▸ Task requirements
A verbatim copy of the lines starting at the one with "Task: Switch to the Custom Codes tab" and ending at the last line below is required; include nothing else.

Stored records:
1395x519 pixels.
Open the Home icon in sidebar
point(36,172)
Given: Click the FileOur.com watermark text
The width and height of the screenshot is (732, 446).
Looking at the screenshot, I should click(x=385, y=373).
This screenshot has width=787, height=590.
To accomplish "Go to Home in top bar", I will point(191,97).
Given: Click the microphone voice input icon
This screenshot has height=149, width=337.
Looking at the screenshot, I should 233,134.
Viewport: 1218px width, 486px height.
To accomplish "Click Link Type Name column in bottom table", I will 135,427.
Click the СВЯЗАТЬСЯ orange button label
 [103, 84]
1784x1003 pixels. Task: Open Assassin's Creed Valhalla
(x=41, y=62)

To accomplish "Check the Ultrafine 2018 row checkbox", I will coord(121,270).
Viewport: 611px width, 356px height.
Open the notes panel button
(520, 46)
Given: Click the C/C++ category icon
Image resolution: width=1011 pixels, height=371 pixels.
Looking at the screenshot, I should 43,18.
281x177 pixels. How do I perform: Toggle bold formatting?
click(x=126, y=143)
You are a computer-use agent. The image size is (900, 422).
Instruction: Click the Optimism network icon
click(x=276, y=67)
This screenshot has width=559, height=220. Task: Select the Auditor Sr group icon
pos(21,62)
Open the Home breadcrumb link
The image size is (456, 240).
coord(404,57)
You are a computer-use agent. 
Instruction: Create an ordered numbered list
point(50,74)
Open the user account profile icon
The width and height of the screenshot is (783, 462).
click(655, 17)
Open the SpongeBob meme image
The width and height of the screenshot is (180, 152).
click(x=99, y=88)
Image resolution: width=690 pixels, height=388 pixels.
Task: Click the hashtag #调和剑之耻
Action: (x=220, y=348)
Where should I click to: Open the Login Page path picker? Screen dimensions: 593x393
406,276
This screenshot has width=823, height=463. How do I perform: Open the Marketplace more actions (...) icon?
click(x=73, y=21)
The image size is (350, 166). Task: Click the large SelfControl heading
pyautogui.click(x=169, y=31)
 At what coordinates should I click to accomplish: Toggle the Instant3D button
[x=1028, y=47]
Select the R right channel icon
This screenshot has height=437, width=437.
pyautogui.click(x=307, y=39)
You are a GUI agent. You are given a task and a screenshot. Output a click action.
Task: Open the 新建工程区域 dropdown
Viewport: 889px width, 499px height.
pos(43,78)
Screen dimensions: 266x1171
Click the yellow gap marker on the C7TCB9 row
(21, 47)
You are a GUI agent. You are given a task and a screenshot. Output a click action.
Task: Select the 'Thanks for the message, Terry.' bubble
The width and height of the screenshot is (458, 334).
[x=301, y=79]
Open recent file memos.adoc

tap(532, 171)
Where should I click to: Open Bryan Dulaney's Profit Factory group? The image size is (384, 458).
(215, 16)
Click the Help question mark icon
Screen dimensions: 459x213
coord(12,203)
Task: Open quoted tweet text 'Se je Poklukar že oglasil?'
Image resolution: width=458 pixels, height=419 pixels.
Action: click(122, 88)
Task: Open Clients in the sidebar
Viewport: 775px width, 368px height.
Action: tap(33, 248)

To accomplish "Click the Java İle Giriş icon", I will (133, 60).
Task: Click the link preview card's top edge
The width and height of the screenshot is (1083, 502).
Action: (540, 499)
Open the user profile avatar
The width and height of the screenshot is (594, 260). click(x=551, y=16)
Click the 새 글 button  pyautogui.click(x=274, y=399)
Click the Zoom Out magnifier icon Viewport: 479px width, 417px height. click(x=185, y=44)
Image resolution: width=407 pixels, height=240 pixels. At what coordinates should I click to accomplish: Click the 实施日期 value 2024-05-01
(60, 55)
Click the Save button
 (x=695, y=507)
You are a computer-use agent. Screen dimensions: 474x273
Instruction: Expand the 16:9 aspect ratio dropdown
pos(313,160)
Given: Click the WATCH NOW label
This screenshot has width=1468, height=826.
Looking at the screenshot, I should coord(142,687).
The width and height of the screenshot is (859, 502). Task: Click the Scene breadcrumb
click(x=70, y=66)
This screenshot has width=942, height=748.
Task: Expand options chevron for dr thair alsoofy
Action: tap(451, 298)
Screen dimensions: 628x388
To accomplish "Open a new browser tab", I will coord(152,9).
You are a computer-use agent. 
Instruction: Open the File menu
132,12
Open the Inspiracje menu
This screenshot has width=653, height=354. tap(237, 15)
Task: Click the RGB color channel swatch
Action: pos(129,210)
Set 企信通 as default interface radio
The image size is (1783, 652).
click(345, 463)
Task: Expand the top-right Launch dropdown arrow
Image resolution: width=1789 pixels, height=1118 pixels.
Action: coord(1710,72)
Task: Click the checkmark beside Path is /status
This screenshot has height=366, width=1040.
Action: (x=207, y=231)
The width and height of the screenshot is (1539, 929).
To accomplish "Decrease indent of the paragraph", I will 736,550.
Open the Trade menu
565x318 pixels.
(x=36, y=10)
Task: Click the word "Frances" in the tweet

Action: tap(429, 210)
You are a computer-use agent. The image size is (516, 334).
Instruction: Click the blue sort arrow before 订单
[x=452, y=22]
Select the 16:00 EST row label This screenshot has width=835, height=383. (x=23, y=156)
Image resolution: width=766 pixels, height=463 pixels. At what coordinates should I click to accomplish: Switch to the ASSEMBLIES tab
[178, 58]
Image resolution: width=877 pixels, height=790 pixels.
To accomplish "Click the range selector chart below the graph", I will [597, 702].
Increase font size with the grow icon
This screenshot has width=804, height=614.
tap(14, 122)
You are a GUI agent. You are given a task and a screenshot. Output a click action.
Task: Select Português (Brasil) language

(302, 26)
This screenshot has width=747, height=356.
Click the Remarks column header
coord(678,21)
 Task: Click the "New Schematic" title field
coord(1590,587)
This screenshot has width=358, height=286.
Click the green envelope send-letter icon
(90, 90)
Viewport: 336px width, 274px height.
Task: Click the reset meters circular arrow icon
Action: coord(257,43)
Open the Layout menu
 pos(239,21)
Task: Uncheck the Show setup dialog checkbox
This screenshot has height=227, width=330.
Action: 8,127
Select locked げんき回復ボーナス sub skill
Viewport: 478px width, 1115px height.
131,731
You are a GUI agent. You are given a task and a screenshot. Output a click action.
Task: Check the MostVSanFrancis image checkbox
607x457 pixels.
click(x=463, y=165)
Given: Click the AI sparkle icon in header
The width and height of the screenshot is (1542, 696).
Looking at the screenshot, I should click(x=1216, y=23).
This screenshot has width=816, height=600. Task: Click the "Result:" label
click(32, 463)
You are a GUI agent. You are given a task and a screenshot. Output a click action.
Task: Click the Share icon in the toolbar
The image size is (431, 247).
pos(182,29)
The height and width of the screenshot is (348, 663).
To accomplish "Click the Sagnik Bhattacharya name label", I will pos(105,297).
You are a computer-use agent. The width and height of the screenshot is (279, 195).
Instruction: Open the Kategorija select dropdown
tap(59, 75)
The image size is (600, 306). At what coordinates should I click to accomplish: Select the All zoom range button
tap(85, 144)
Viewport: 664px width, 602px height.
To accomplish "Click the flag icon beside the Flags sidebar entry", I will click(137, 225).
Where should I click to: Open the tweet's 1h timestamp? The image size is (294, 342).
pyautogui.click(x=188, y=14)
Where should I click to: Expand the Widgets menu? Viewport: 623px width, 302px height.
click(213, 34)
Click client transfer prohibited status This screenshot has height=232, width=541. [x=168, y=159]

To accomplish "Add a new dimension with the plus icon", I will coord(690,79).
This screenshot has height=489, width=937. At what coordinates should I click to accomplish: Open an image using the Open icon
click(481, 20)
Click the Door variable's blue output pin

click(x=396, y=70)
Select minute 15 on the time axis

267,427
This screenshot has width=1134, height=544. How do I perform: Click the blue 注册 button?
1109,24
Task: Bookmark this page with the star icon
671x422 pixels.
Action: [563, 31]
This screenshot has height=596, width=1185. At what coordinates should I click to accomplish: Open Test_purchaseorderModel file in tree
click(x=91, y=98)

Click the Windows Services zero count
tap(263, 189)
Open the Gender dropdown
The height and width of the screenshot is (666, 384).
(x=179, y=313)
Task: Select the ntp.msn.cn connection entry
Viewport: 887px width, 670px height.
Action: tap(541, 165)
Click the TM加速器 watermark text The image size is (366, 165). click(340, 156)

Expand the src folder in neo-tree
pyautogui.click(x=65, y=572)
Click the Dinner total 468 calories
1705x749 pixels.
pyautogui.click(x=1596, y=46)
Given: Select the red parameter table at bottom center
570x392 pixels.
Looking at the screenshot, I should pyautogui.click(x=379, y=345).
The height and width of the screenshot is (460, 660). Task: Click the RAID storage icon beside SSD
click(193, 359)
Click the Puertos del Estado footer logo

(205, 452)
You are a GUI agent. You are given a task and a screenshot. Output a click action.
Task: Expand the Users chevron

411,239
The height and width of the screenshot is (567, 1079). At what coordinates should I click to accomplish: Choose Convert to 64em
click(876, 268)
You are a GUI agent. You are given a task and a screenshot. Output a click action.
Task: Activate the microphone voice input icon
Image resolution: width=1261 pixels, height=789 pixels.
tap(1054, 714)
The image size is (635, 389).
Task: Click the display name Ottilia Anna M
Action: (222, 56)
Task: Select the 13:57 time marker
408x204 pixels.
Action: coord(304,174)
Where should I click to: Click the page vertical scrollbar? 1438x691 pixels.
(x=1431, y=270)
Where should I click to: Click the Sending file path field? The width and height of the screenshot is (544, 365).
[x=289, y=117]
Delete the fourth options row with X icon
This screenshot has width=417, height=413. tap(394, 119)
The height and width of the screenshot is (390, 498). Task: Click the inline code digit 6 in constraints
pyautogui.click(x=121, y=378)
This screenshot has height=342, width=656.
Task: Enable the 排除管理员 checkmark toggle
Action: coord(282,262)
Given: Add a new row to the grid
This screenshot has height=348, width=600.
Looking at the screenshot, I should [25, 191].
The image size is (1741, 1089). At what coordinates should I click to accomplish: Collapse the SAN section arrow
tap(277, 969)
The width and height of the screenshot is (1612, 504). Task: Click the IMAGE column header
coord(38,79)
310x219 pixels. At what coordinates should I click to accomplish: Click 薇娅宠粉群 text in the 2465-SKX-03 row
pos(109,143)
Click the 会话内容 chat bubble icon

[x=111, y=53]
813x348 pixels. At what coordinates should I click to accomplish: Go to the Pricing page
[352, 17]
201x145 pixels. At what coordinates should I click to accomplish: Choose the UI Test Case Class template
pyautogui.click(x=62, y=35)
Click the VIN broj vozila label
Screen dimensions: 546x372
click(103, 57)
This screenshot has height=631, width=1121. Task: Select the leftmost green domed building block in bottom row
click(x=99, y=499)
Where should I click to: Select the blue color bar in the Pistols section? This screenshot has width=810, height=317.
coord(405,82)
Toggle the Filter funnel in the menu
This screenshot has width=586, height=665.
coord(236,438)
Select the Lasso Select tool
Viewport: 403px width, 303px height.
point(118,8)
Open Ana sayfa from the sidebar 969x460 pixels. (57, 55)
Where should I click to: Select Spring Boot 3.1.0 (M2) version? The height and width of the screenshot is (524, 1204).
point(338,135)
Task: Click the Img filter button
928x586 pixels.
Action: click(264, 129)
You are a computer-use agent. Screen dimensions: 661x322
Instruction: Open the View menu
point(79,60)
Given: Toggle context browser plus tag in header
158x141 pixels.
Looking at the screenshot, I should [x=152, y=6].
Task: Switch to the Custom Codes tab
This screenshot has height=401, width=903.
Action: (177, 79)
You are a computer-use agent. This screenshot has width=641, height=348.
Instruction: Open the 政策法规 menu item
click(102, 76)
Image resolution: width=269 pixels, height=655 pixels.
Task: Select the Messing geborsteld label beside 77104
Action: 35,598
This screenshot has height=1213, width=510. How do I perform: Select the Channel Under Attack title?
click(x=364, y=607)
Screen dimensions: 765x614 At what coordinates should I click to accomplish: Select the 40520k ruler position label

▸ Response below
Task: Switch to the Custom Codes tab
This screenshot has height=401, width=903.
Action: (177, 79)
You are a computer-use agent. This screenshot has width=641, height=348.
Instruction: Open the 政策法规 menu item
click(102, 76)
Image resolution: width=269 pixels, height=655 pixels.
Task: Select the Messing geborsteld label beside 77104
Action: 35,598
This screenshot has height=1213, width=510. How do I perform: Select the Channel Under Attack title?
click(x=364, y=607)
Screen dimensions: 765x614 At what coordinates should I click to accomplish: Select the 40520k ruler position label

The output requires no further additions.